_What is required_: Which lines in the entries below contain the string "toolbar"? Show each of them in full.

_Material for this exercise_:

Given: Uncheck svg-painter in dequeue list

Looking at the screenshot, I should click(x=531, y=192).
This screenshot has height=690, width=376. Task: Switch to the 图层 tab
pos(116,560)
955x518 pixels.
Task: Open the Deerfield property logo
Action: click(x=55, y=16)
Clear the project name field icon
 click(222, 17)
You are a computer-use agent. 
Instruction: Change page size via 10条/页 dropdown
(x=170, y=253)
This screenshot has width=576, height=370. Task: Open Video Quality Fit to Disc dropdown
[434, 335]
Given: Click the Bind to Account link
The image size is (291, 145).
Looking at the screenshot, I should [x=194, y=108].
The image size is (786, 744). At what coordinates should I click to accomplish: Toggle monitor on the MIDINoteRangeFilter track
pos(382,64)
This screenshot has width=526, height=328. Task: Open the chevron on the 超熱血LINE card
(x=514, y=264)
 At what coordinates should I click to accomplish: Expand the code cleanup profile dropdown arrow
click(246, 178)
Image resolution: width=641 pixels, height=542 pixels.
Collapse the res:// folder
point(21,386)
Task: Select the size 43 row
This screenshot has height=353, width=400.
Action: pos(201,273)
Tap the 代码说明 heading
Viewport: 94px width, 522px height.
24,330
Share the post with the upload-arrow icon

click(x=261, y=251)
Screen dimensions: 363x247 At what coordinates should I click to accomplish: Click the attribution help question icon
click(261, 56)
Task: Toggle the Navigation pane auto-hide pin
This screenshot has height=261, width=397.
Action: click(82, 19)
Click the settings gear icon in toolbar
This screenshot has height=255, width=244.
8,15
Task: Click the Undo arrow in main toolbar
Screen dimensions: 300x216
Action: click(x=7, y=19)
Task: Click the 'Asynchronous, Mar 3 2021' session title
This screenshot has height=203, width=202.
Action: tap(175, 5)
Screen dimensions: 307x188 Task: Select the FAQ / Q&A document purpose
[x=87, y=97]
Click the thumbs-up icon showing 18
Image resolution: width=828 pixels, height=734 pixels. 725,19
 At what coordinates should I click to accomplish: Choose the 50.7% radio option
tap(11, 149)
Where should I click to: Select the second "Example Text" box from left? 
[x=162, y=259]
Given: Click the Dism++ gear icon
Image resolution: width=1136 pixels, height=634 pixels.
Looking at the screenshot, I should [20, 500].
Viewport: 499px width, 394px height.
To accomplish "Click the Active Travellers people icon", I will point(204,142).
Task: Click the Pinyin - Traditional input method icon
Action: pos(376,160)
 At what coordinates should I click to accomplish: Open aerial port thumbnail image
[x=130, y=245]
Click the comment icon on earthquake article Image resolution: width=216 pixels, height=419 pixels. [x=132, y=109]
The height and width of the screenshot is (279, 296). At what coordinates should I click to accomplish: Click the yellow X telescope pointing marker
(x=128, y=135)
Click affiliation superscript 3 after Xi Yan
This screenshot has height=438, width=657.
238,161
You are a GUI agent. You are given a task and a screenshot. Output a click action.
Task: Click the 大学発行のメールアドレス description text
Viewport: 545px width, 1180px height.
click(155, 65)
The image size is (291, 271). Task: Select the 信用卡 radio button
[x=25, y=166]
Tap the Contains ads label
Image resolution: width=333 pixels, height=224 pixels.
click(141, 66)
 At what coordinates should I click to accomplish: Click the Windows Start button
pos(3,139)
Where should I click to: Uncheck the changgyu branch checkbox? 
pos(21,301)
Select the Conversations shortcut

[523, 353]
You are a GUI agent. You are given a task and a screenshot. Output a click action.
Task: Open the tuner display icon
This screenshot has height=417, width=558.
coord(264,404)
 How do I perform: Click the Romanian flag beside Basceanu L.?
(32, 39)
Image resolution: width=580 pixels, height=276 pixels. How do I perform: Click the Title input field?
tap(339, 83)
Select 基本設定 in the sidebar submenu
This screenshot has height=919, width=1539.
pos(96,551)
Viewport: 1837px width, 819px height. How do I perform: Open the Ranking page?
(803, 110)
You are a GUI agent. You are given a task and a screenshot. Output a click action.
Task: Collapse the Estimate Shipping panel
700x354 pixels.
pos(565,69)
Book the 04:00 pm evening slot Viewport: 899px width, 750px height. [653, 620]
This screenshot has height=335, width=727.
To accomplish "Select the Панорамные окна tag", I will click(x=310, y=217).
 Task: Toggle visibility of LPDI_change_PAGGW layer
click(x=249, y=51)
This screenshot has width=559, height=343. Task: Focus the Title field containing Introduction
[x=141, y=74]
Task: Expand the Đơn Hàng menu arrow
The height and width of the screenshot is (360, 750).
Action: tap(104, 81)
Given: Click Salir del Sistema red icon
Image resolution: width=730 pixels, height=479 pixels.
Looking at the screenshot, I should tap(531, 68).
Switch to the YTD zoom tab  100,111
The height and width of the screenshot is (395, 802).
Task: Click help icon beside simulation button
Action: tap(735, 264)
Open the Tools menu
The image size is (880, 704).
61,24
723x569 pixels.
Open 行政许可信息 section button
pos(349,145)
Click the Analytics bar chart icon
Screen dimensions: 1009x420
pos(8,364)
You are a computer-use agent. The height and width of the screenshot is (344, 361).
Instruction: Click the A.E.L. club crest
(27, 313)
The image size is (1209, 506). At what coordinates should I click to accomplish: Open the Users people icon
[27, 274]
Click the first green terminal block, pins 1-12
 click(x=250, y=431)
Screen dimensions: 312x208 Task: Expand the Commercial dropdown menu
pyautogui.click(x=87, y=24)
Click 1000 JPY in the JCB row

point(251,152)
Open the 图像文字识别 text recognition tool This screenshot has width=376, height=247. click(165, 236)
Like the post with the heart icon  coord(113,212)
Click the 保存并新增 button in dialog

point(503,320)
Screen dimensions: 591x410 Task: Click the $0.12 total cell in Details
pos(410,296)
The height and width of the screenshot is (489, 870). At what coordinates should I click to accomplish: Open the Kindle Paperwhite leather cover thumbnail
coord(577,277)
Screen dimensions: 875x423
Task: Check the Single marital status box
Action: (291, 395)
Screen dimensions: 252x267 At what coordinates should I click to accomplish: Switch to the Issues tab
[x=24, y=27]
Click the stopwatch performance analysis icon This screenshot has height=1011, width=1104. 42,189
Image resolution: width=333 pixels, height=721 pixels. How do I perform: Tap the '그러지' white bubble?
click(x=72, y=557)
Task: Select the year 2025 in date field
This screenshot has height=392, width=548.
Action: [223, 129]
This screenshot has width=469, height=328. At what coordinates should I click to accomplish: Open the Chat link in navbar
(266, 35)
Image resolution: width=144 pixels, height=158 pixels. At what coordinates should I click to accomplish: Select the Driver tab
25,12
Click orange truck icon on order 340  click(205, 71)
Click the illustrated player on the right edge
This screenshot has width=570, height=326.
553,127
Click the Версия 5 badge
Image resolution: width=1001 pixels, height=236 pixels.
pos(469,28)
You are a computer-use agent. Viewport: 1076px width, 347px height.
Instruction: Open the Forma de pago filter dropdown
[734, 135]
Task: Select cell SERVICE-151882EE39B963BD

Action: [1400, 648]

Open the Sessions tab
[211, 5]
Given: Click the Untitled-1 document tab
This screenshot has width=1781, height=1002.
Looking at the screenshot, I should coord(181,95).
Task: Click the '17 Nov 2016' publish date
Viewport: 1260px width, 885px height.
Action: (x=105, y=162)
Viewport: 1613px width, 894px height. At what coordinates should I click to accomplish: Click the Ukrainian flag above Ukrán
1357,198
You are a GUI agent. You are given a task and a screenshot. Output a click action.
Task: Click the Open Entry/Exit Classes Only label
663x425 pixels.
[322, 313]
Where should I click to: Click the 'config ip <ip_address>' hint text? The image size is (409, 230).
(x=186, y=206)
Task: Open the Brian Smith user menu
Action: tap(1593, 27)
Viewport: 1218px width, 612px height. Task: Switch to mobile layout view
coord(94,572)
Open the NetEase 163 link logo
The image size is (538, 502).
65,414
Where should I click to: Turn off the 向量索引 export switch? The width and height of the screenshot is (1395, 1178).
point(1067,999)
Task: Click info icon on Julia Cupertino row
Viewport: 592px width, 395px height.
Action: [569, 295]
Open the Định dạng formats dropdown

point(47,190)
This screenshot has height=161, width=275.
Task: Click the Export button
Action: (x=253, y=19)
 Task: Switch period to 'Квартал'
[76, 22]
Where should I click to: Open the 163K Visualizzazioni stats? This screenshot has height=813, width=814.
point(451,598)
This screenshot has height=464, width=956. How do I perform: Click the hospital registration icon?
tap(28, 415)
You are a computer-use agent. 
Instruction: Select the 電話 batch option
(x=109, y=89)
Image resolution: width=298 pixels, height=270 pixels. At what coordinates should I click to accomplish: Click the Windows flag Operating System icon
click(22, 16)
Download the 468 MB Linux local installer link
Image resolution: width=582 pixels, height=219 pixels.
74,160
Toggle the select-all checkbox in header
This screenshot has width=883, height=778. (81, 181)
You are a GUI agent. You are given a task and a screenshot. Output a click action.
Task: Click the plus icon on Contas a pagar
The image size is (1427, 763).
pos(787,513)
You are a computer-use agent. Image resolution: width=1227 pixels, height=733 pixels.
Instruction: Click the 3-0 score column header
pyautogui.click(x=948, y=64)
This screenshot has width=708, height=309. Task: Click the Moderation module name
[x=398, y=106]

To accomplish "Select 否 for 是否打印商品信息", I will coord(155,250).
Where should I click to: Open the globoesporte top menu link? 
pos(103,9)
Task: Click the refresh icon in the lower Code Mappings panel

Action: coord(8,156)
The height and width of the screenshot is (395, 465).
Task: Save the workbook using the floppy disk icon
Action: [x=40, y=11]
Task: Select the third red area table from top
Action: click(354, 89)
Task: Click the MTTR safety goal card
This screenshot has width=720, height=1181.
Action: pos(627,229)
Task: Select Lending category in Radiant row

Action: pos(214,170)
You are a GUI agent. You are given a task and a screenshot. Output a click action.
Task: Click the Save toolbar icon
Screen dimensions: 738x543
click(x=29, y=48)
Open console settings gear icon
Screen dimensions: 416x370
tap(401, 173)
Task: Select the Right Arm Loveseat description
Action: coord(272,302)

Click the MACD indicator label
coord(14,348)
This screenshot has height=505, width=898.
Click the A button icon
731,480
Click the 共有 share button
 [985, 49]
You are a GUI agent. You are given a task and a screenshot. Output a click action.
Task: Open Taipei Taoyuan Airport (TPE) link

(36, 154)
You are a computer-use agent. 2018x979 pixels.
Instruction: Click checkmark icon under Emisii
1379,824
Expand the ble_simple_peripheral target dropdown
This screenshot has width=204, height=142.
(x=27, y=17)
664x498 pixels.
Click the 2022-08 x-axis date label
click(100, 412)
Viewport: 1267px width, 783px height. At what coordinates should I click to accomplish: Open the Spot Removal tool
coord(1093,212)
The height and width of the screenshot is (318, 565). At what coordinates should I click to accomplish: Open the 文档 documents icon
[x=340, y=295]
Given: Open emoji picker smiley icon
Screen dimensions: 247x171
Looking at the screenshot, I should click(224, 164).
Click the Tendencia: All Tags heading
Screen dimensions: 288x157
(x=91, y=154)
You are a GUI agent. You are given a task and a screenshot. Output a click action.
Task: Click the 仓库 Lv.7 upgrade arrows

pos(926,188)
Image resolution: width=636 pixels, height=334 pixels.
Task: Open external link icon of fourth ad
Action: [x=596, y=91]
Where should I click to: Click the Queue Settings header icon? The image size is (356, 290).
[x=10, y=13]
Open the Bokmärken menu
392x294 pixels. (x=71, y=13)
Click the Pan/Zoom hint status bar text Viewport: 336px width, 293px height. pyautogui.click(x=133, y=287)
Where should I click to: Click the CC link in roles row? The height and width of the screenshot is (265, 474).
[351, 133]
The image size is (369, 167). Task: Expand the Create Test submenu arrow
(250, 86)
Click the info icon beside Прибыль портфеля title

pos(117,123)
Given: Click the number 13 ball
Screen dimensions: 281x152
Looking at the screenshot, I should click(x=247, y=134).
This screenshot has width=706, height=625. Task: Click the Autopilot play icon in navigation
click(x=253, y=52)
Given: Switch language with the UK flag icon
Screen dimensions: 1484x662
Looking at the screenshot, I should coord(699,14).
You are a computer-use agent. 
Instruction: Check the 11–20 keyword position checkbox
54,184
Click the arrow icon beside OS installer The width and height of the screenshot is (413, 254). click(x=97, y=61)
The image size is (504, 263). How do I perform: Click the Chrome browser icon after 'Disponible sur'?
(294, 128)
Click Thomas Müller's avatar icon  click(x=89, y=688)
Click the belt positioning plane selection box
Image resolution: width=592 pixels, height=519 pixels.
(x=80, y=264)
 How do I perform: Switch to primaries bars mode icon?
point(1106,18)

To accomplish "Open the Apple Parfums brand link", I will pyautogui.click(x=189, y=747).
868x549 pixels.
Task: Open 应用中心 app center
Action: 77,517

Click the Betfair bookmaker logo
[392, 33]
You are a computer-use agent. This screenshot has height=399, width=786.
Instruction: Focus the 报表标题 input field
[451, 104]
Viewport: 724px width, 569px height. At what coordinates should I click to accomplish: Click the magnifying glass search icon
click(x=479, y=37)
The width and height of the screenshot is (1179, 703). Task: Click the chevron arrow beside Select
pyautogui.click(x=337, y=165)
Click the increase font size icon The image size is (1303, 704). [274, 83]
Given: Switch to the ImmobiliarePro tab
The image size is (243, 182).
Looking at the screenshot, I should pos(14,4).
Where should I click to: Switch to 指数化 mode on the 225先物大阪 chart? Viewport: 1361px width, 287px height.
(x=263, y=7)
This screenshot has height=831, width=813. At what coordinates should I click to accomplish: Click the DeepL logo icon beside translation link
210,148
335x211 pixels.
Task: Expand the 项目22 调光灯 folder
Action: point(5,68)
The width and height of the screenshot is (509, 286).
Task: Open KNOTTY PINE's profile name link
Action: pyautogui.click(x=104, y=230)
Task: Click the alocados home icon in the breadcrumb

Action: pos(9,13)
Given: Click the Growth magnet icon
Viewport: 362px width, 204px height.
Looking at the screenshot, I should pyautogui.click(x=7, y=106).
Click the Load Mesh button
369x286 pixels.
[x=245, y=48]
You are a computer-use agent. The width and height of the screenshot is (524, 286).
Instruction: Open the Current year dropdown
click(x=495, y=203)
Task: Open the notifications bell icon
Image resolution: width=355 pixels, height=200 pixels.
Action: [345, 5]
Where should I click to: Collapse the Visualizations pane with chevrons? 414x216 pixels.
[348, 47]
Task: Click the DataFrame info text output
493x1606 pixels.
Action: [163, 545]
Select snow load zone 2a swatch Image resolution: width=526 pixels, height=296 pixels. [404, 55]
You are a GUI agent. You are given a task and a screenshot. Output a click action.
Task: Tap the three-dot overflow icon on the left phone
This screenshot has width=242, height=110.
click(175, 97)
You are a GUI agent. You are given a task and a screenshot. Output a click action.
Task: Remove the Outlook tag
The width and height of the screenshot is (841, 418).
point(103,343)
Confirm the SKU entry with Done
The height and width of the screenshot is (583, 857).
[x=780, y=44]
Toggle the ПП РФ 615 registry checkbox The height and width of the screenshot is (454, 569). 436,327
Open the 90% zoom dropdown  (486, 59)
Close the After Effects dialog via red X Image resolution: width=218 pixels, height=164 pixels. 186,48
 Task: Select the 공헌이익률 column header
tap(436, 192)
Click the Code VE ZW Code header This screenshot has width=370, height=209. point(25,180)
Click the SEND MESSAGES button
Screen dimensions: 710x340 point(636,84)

_Result of the exercise_:
Click the settings gear icon in toolbar
Task: Click the Undo arrow in main toolbar
Task: Click the Save toolbar icon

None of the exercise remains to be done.